Saturday, August 13, 2011

Indian Horsechestnut - Aesculus indica

Indian or Himalayan Horse Chestnut is an attractive tree grows to about 30 meters (100 feet), with a range up to about 12 meters (39 feet). It is hardy to -15 ° C (5 ° F) USDA Zones 7-9. It is in flower from June to July, and the seeds ripen in October.  
The flowers are hermaphrodite (have both bodies male and female) and are pollinated by Bees.with abundant white flowers in May and June The large leaves 10-20 cm long by 2-6 cm wide are ornamental and the canopy of mature trees is a pleasant tour.
Originally from the Himalayas, India Chestnut is a large, deciduous, distribution, tree shaded with a straight trunk and branches into wreaths. The average height is 22 m, trunk circumference is about 1 m, the bark is freed up into thin strips.

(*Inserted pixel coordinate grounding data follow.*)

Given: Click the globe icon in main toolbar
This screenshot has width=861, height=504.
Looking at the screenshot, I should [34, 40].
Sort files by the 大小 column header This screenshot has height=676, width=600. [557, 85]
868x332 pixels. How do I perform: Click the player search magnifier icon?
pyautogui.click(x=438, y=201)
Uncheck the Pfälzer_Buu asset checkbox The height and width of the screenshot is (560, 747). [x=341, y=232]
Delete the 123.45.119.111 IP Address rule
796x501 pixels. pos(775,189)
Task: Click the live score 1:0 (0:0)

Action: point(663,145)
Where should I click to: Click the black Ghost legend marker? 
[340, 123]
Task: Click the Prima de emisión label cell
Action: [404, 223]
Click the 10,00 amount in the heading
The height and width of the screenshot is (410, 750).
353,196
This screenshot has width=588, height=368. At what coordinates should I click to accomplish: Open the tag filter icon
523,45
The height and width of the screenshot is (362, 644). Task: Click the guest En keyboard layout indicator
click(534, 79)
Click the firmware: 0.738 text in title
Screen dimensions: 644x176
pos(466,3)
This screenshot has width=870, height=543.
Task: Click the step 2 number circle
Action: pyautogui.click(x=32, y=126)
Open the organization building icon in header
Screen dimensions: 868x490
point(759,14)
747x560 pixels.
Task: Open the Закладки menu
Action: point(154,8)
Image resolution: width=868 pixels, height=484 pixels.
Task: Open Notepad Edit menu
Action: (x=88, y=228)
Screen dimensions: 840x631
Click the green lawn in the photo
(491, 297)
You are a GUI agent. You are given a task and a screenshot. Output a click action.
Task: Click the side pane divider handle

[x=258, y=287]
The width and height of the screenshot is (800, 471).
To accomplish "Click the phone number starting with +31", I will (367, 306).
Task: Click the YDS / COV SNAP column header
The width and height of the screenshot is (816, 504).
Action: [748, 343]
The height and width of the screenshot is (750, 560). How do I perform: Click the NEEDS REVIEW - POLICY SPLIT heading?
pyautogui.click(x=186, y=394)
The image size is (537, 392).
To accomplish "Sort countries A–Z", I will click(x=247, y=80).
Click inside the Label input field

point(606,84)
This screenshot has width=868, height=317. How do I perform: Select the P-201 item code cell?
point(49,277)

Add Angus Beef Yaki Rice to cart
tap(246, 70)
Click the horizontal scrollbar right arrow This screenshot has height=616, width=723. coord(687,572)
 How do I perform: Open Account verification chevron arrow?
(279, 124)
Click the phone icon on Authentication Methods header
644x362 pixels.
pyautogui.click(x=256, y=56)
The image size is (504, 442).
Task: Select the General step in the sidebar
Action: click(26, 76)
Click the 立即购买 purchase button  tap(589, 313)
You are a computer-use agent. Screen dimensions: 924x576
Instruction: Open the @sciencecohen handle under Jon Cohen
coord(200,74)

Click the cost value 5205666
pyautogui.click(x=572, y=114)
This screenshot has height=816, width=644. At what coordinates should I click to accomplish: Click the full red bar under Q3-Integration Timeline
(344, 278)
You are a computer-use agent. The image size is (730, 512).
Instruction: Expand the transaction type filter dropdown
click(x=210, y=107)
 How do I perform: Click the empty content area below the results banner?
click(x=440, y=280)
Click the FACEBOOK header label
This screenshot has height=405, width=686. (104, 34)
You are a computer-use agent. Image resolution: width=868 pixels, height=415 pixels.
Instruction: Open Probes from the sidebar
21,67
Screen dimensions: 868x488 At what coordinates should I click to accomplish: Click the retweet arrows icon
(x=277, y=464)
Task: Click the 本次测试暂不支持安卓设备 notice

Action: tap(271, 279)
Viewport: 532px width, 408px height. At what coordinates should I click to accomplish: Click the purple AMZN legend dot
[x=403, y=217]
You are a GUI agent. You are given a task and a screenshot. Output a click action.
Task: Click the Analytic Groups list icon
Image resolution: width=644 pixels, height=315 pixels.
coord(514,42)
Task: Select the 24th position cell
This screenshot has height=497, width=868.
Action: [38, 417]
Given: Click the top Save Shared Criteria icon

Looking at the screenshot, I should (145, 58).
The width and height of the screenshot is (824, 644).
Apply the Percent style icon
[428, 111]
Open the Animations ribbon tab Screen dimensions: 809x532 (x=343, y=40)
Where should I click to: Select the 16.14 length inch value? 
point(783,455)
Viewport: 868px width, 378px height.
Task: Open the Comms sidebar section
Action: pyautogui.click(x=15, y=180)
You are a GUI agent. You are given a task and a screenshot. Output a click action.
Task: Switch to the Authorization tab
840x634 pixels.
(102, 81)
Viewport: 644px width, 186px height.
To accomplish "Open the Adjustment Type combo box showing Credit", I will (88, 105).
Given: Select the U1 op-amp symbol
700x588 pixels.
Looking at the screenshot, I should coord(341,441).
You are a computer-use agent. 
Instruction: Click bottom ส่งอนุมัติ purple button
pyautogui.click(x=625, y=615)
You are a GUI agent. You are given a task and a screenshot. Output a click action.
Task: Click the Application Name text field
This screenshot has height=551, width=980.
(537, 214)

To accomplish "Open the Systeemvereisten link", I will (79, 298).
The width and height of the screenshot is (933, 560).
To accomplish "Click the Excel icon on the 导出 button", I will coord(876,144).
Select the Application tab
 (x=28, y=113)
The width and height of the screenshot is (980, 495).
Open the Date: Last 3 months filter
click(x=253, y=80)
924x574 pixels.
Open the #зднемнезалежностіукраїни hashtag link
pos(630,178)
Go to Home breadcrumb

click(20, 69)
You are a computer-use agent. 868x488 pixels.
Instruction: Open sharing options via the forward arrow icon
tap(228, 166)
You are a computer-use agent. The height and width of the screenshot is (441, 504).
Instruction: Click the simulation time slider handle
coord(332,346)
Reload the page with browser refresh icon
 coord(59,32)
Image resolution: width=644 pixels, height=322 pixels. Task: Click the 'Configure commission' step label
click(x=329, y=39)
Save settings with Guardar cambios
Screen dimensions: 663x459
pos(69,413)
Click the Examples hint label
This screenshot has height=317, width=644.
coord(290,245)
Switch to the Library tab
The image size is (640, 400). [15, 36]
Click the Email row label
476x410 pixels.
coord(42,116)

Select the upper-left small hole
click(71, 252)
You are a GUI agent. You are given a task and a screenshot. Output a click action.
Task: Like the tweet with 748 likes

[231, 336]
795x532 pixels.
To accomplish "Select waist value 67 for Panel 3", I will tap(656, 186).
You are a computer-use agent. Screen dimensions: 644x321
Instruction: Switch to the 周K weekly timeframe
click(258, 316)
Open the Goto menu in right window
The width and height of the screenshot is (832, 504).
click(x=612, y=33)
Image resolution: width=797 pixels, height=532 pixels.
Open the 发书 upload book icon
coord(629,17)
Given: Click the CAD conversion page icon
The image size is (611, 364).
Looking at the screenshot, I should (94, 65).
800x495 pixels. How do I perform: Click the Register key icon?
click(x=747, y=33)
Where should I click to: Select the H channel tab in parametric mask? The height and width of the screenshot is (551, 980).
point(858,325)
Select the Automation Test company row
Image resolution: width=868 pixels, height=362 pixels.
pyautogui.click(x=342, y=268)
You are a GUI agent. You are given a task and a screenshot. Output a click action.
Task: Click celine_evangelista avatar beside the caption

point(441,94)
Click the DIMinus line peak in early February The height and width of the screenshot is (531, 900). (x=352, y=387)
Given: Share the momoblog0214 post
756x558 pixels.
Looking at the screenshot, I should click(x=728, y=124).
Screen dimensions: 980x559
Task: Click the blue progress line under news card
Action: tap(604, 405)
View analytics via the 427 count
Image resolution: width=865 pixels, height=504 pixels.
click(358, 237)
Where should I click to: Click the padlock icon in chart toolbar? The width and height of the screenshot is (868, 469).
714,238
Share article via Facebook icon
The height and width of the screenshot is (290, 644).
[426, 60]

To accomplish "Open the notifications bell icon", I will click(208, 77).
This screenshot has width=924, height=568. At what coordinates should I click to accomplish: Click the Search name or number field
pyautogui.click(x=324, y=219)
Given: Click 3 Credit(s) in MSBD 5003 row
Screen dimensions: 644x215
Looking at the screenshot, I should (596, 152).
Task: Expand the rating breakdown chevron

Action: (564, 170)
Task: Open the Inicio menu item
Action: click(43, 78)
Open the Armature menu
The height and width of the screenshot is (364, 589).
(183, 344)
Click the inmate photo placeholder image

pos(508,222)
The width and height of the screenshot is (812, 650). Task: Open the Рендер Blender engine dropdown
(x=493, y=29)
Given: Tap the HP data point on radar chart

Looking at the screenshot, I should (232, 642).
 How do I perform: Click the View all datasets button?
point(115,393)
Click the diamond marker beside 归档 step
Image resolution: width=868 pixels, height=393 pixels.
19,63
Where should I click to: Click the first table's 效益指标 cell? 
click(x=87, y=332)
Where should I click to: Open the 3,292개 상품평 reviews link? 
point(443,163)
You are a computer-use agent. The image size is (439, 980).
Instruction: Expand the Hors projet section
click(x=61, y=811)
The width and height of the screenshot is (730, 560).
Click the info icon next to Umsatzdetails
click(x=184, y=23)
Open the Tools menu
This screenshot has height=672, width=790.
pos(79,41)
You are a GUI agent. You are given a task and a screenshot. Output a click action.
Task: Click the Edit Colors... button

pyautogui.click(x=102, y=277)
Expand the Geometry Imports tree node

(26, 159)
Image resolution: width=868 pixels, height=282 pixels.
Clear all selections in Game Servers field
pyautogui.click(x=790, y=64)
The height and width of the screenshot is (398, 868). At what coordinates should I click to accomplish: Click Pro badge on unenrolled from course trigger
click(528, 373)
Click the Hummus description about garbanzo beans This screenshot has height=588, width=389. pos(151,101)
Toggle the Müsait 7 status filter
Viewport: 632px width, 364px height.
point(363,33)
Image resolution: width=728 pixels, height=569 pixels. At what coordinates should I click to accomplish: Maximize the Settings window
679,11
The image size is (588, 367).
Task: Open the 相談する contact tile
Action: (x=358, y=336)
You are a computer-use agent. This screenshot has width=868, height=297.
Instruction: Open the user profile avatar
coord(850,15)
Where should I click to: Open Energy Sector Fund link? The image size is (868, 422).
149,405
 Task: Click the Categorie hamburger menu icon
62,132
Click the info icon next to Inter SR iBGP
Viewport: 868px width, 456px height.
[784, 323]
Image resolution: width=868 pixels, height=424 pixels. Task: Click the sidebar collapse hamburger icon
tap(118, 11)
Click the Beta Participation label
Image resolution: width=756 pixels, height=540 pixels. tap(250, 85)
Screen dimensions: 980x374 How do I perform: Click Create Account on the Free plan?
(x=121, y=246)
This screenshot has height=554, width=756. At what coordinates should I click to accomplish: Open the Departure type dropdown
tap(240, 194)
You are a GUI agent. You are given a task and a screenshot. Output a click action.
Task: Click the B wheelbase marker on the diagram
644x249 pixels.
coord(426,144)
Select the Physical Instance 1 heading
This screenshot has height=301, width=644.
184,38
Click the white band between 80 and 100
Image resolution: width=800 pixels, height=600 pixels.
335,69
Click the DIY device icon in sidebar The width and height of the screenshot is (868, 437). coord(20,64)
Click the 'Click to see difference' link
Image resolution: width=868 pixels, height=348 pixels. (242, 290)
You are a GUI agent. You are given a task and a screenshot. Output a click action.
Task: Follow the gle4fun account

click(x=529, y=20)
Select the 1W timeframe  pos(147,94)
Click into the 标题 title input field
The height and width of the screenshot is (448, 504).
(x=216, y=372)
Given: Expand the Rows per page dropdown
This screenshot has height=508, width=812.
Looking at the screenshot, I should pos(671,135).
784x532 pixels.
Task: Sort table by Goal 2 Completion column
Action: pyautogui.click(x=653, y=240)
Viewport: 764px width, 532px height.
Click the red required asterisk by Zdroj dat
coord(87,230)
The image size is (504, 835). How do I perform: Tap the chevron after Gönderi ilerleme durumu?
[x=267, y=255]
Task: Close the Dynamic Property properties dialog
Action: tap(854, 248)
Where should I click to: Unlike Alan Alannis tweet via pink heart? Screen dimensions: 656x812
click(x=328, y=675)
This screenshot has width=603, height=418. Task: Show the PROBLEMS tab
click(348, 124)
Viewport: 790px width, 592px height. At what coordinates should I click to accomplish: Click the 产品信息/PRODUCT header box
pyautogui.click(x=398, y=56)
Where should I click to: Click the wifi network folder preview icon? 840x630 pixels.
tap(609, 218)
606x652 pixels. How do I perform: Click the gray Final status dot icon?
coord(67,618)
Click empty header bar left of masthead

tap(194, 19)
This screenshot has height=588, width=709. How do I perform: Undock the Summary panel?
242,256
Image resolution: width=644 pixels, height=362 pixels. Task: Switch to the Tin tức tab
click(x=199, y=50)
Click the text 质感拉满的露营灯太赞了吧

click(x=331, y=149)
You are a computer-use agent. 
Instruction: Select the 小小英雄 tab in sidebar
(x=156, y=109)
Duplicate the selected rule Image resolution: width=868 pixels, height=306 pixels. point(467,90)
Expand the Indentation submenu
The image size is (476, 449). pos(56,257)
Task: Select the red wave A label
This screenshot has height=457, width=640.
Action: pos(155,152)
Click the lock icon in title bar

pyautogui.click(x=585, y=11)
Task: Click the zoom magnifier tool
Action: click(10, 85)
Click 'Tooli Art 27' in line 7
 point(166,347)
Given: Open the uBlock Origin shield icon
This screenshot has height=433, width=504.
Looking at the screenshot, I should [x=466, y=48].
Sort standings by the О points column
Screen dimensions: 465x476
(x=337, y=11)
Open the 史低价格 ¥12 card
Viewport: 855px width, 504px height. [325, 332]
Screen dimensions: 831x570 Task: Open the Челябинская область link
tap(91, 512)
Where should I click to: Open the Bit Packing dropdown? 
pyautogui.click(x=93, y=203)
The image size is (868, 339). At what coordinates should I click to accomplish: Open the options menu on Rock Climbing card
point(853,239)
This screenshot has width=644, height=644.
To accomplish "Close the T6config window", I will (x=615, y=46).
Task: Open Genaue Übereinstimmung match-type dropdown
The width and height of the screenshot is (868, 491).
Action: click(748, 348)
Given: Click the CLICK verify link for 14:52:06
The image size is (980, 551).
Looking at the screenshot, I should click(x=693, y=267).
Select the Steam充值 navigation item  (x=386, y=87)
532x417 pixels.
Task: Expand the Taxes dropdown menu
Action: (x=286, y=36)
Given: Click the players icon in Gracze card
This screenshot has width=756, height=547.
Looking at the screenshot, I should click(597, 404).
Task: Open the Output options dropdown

The young shoots are meticulously smooth, becoming glabrous at maturity. The shiny leaves have seven leaflets usually due to the same point in a rather reddish stems. The leaves are very decorative, and look like little umbrellas. The tree loses its leaves in winter and new growth begins in the last week of March.
In April, the tree produces vertical spikes of buds in May-June, the tree is decorated with panicles of white flowers standing. The plumes are about 40 cm long, with over 300 flowers. These flowers are followed by the production of a thorny green fruit that many brown seeds. Flowering: May-June
The leaves are used as fodder in some parts of northern India. The seeds are dried and ground into a flower called Tattawakher bitter. The bitterness is made by saponins, which is washed by the washing of the meal during cooking. The flower is often mixed with wheat flour for chapatis (Indian bread) and also to make Halwa (Indian sweets), and sometimes served as Dahlia (porridge or gruel) during periods of fasting.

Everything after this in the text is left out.